Only a number is wanted: how many lines in these records contain the word "color"?

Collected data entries
────
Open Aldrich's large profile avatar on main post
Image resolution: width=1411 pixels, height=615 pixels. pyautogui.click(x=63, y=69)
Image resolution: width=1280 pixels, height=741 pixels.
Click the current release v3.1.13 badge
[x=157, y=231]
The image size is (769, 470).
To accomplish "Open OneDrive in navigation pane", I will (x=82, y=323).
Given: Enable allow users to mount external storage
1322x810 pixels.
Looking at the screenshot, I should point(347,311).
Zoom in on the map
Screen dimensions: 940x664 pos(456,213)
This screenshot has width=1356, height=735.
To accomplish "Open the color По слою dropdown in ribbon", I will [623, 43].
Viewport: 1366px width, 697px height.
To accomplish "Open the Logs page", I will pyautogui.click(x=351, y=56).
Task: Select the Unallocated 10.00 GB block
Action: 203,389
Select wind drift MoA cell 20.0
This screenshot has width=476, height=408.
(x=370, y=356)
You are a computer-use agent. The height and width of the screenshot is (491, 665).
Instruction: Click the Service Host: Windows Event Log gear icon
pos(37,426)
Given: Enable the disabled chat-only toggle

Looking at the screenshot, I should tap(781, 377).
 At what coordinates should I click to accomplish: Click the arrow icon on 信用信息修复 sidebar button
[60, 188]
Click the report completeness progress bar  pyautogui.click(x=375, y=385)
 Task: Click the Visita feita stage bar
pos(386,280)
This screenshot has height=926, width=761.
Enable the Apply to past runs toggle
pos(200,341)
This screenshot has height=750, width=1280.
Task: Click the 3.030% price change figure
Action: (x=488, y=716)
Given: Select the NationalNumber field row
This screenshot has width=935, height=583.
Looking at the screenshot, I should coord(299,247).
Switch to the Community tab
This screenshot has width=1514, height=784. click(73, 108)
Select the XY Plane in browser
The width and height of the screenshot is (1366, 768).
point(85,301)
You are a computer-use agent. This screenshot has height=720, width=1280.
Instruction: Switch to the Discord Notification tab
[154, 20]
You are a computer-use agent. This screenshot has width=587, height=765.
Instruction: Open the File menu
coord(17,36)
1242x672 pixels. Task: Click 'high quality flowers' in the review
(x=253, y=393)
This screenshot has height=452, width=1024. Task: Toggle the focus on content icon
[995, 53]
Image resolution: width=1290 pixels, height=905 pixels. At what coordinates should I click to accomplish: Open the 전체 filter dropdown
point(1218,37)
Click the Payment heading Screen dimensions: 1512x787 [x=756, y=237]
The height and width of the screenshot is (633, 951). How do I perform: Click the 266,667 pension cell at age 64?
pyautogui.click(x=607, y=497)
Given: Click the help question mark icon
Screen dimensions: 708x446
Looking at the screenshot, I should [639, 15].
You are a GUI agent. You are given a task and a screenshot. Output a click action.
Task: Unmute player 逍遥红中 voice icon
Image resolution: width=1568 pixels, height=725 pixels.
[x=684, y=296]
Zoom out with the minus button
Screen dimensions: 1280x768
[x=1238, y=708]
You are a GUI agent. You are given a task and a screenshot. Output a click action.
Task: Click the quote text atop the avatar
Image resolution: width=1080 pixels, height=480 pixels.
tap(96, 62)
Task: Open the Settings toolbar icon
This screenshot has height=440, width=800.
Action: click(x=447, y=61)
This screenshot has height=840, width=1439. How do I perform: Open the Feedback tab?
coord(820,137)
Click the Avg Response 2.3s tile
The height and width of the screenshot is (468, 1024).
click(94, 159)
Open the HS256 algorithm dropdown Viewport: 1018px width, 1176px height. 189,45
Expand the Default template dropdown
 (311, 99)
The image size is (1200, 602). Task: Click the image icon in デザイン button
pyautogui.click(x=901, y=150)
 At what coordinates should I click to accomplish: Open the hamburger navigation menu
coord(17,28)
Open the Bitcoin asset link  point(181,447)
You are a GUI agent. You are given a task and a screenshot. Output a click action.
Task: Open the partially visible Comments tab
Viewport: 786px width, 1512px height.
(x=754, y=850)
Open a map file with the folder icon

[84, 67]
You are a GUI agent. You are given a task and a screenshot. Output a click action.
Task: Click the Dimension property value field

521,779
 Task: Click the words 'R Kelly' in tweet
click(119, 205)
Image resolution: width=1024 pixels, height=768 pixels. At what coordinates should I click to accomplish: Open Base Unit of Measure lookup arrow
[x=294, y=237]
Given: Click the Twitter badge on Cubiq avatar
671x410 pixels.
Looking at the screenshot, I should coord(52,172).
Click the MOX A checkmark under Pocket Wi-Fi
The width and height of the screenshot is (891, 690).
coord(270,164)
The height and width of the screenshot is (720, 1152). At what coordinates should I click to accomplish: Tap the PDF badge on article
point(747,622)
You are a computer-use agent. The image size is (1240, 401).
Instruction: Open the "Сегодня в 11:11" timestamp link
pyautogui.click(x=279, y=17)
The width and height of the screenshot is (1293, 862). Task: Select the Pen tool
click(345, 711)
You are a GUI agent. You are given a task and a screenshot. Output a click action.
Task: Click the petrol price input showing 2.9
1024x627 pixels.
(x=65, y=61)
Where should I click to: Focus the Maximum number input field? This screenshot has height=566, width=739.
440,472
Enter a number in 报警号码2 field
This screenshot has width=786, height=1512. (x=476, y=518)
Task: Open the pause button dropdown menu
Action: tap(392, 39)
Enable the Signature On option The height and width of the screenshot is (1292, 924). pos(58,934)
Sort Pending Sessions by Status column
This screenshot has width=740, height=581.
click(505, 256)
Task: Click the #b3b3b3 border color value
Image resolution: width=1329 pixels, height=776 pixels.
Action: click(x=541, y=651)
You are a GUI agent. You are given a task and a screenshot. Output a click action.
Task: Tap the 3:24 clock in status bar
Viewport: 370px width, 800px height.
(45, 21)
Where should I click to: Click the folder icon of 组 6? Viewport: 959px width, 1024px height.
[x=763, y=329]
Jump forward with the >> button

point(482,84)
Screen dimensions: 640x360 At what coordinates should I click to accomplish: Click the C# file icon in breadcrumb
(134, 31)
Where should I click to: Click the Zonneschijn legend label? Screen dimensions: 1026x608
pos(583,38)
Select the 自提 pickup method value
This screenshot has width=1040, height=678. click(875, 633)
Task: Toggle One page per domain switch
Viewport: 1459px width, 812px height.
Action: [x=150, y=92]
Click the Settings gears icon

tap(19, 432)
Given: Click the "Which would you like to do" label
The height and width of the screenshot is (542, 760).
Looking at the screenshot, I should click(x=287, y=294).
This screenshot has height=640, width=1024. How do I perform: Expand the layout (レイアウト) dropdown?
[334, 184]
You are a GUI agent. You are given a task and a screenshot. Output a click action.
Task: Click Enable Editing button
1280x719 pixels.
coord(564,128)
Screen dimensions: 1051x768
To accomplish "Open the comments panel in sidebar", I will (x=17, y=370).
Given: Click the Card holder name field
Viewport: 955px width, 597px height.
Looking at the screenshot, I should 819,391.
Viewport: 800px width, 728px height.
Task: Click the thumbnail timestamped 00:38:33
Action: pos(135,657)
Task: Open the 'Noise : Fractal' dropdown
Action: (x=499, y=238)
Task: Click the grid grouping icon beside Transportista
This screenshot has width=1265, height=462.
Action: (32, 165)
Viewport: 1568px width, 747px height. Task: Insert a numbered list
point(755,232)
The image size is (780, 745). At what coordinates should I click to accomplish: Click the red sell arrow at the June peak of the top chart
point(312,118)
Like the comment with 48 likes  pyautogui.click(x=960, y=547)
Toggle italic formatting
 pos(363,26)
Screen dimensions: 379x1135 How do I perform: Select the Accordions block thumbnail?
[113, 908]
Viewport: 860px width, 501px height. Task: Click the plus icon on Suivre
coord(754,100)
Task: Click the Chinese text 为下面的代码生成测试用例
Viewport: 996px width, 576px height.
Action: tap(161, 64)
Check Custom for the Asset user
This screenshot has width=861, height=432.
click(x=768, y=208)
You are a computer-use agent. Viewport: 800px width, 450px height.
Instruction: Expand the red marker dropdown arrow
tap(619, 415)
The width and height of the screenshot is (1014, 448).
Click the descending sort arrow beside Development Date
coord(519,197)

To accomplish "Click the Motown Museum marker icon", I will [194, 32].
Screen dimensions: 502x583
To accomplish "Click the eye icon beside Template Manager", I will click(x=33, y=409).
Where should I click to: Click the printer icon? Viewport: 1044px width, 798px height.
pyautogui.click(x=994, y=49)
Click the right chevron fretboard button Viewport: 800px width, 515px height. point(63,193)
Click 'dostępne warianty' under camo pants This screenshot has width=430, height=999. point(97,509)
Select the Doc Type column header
────
[Output]:
2